## Deine Aufgabe
Entscheide anhand des Threads zu ScanDisk, ob jede der drei Aussagen stimmt. Gib jeweils Ja oder Nein an und belege es mit einem wörtlichen Zitat aus dem Thread.
1. Framehunter hat 1 GB Arbeitsspeicher.
2. Laut Jedrzej meldet Windows 98 zu wenig Speicher, sobald mehr als 256 MB RAM vorhanden sind.
3. Jedrzej hat selbst 1 GB RAM.

## Vorliegender Text
▶

# ScanDisk funktioniert nicht!



## Framehunter (19. Januar 2004)

Ich will meine Festplatte endlich mal wieder mit ScanDisk checken. Unter Windows 98 SE kommt aber immer ne Meldung, das ich zu wenig Ram besitze ( DEFRAG009 ). Ich habe aber 1GB. Gibt es irgendeine Möglichkeit, das Problem zu beheben, ohne irgendwo herumzuschrauben oder den PC neu aufzusetzen?


----------



## Erpel (19. Januar 2004)

1GB Ram ist unter Windows 98 sowiso Verschwendung, da es bei mehr als 256 ode r128, weiß nicht mehr so genau eh mit der Verwaltung überfordert ist.
Vielleicht solltest du dir doch überlegen auf ein etwas moderneres OS umzusteigen.
Ansonsten gibt es vielleicht noch andere "Festplattendiagnosesoftware" als Scandisc.


----------



## LinuxMatze (19. Januar 2004)

Hallo,

http://www.pctip.ch/helpdesk/kummerkasten/archiv/win9x/24538.asp

dort steht ein kurzer Beitrag dazu.
Vielleicht hilft Dir das weiter.


----------



## Jedrzej (20. Januar 2004)

Das ist ein typisches Win98 Problem,denn sobald man mehr als 512MB RAM beitzt behauptet WIN98 es sei zu wenig....das OS ist halt zu alt. Die Problemlösung gibts hier : http://www.windows-tweaks.info/html/512mb.html aber ich würd dir empfehlen ien moderneres OS zu benutzen,WIN2k oder XP Ich hab auch 1GB RAM und es geht alles ohne Probleme.
mfg


----------

◀

## Bereitgestelltes Material
▶

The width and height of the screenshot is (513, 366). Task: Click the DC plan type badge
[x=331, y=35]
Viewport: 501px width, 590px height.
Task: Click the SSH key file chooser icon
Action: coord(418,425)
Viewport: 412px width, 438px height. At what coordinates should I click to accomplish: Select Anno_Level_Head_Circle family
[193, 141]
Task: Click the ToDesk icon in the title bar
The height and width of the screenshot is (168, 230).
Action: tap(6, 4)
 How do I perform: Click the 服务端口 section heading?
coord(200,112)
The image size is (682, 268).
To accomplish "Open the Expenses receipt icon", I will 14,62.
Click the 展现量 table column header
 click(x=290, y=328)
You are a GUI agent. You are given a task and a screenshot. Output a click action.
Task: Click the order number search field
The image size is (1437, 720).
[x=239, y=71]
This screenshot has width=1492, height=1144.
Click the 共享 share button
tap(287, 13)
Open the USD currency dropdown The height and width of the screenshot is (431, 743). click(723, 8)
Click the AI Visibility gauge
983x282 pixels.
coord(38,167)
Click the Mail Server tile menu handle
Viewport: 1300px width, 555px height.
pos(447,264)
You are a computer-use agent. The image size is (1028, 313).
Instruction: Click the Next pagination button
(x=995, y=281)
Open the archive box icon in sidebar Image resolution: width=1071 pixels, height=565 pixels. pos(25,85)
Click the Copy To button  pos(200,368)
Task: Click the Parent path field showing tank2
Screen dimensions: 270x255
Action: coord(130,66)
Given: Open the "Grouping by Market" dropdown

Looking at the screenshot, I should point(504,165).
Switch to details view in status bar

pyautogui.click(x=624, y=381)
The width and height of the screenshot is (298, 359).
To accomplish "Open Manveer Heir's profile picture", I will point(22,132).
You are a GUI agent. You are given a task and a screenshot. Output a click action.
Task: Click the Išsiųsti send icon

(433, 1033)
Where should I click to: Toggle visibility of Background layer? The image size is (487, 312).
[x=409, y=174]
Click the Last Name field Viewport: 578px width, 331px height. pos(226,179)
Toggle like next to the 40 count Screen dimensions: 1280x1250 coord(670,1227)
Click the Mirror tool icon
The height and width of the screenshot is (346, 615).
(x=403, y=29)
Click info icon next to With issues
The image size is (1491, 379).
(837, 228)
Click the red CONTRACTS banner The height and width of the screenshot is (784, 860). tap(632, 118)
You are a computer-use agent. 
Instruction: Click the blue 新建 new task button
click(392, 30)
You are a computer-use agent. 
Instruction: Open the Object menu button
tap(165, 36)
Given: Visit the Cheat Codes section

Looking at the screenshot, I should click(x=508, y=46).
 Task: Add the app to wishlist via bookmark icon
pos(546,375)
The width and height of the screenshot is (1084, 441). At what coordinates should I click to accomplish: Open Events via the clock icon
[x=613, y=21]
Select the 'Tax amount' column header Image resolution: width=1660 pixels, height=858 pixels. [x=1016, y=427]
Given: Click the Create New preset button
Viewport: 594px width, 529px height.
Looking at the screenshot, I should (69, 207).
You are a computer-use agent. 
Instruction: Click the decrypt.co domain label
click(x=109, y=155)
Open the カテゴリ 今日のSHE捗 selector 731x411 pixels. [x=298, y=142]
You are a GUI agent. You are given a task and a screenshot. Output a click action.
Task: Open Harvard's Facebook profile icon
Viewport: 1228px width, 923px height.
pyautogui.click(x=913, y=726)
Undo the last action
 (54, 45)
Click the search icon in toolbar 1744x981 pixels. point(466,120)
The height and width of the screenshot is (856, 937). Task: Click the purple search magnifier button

◀

## Lösung
1. Ja: „Ich habe aber 1GB."
2. Nein: „sobald man mehr als 512MB RAM beitzt behauptet WIN98 es sei zu wenig"
3. Ja: „Ich hab auch 1GB RAM und es geht alles ohne Probleme."